Largest Android Tablets

I was more than happy to uncover this great site. I need to to thank you for your time due to this fantastic read!! I definitely enjoyed every bit of it and I have you bookmarked to see new information on your blog.

BadInfo

Don’t you just love it when someone says “it doesn’t work as of 2015, and it won’t work in all future version”?

How can you POSSIBLY know what “all future versions” of Windows will/won’t support?

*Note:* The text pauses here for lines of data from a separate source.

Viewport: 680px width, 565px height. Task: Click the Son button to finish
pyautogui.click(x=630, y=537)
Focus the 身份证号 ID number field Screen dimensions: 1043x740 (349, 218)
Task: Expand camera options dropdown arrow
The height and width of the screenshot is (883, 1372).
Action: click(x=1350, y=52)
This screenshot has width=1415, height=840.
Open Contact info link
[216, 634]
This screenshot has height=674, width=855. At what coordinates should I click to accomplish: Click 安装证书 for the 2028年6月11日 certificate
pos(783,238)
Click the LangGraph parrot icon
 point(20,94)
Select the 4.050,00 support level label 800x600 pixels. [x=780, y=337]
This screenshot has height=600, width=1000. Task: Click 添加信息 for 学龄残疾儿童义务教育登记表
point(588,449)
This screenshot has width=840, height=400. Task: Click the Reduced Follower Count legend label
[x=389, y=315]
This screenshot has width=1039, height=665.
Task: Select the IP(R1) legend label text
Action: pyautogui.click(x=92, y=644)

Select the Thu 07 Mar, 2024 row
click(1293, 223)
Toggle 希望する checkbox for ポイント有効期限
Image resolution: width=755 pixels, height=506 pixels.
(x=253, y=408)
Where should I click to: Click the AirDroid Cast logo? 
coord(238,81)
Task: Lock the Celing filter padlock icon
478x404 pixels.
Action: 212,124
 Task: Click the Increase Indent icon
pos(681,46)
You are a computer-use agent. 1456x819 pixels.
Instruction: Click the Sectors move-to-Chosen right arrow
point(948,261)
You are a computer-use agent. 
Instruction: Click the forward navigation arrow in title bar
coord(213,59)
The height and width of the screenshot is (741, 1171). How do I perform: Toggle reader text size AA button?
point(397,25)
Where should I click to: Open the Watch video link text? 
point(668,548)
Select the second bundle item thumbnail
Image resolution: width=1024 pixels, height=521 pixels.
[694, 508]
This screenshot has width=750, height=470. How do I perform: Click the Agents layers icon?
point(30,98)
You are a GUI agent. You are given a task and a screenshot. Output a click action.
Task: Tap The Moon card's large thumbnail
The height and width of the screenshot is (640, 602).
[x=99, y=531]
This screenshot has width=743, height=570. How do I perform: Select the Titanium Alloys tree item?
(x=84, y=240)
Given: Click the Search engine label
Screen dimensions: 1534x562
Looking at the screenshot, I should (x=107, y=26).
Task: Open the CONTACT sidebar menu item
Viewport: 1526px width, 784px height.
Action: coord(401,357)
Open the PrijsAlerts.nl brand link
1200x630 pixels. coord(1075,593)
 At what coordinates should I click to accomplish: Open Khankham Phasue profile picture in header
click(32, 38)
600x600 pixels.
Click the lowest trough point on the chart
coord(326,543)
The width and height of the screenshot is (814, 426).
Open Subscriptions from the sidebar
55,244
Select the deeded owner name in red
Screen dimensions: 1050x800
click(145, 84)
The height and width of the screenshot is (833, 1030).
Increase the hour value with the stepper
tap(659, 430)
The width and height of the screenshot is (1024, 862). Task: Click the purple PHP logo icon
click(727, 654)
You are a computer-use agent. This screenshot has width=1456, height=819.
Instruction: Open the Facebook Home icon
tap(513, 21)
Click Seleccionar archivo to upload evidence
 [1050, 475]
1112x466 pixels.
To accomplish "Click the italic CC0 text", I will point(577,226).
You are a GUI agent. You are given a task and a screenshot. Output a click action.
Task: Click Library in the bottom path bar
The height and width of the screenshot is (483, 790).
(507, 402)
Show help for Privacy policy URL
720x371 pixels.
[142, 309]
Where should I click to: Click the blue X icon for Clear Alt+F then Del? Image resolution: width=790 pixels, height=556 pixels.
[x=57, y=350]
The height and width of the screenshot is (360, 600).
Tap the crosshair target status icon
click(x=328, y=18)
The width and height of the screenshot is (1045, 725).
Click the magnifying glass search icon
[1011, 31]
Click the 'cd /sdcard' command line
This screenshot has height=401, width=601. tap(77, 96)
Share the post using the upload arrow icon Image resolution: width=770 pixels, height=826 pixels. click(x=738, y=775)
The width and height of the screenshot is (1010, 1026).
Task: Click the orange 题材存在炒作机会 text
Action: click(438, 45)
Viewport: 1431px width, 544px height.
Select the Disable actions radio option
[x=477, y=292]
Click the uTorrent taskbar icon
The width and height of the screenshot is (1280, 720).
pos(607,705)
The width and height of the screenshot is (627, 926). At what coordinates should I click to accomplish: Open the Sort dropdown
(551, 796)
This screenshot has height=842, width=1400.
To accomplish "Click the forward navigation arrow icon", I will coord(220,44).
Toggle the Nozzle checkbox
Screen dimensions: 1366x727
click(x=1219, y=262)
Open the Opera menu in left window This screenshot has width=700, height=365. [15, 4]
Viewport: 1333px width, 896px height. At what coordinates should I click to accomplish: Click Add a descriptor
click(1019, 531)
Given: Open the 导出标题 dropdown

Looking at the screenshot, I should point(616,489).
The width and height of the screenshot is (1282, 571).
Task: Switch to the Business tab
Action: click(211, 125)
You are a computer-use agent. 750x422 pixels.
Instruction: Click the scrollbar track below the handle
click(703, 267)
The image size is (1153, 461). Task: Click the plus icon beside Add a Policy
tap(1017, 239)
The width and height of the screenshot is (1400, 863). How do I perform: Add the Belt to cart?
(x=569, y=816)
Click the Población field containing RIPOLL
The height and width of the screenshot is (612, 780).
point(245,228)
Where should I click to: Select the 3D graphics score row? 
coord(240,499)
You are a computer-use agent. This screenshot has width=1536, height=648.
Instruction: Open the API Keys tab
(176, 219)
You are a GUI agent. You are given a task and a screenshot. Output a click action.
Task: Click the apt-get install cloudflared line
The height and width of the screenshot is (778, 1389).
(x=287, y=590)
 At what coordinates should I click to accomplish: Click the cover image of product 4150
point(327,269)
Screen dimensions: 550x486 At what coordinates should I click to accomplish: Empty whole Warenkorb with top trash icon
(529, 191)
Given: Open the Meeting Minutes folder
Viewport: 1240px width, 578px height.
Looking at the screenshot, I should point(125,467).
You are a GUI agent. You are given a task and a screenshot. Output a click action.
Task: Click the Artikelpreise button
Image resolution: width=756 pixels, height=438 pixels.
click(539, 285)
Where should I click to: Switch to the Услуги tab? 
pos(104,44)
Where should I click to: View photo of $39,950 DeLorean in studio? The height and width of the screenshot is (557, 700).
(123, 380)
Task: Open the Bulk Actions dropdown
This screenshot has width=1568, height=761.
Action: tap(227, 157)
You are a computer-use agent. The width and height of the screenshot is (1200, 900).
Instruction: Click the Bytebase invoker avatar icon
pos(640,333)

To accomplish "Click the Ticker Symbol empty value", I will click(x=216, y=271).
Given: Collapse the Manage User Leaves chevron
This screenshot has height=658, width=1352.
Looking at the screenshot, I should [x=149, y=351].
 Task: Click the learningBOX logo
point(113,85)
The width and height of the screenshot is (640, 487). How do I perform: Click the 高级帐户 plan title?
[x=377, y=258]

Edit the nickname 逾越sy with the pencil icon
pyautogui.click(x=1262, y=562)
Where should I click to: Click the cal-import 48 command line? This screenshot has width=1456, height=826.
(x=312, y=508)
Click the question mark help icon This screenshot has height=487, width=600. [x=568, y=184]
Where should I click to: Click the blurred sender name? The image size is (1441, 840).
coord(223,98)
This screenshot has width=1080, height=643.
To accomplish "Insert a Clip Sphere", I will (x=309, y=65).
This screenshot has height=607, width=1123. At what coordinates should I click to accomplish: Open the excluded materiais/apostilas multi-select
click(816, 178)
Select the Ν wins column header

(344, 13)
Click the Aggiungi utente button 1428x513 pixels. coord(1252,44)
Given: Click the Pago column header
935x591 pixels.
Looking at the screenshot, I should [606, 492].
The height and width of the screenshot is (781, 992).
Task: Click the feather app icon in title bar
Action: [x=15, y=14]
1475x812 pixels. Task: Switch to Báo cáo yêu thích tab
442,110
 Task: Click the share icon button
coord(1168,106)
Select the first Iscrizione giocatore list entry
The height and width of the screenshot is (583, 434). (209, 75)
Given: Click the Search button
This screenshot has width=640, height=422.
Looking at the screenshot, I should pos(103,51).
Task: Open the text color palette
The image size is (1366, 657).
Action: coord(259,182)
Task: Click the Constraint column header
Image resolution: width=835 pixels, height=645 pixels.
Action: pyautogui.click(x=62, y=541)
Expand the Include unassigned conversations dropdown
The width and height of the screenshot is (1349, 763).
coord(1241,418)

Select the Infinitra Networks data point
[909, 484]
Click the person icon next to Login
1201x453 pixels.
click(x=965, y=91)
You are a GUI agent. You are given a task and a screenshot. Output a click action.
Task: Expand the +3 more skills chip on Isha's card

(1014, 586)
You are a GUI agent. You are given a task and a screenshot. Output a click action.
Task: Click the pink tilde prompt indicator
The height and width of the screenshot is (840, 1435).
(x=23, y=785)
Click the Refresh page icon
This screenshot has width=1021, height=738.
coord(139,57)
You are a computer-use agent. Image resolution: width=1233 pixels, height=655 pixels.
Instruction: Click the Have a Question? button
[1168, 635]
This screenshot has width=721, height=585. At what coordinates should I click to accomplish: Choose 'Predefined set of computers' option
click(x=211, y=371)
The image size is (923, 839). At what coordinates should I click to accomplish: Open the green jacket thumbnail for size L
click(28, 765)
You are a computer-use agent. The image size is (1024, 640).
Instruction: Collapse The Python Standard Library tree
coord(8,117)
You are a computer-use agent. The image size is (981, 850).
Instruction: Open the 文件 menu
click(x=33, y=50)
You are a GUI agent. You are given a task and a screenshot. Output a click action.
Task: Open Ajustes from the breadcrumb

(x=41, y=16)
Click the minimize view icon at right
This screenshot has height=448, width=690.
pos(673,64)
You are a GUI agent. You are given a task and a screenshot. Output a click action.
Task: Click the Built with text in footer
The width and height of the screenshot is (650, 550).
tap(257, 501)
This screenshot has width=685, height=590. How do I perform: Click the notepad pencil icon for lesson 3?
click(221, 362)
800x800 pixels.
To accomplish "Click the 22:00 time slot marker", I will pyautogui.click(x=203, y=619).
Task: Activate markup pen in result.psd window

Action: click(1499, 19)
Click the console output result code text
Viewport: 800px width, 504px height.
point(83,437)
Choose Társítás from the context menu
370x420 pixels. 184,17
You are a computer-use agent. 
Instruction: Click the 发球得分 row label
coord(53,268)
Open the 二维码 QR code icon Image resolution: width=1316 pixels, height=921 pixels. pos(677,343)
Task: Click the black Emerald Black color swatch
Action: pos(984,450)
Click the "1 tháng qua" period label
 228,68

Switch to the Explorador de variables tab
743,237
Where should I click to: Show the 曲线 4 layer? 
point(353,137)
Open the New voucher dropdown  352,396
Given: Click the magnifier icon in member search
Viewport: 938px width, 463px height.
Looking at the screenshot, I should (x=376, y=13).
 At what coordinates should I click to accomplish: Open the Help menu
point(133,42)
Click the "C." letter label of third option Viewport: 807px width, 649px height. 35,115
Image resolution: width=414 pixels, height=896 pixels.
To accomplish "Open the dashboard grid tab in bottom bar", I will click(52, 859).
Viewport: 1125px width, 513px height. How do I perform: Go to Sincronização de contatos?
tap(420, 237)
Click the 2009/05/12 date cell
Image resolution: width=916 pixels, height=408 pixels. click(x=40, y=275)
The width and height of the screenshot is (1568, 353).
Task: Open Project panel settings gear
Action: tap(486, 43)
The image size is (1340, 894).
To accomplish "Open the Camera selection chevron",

Do you know all about Windows 10 version 2030 too?

Mayr Manfred

thank you Ciprian , very useful contribution !

David

Hi I know this is an old article but Microsoft have actually “fixed” the built in guest account a couple of years ago. If you log in to it, it no longer crashes and can be used without errors. I first tried it on Windows 2004 version but it may have been fixed earlier? The built in guest account is very slightly more restricted than another account in the guest group. For example:

1. You cant sign in to any app, even Edge Chromium or Office. You get an error.
2. The Windows Security app wont work, so you cant do a manual scan with Defender.
3. Some Powershell programs don’t run. They bring up an error
4. Even if network and sharing is disabled, it seems the built in guest account totally ignores this setting and makes you PC visible! This is a serious security issue if you were connecting to say a public WIFI. I suspect this is why it was disabled!
5. The start menu, search and notifications don’t work. This means if you want to run a program you have to search for it manually via File Explorer (not very useful!) I don’t know if this is by design, or if its a bug?
6. The power button doesn’t work. Therefore to sign out or switch off, you have to press CTRL+ALT+DEL.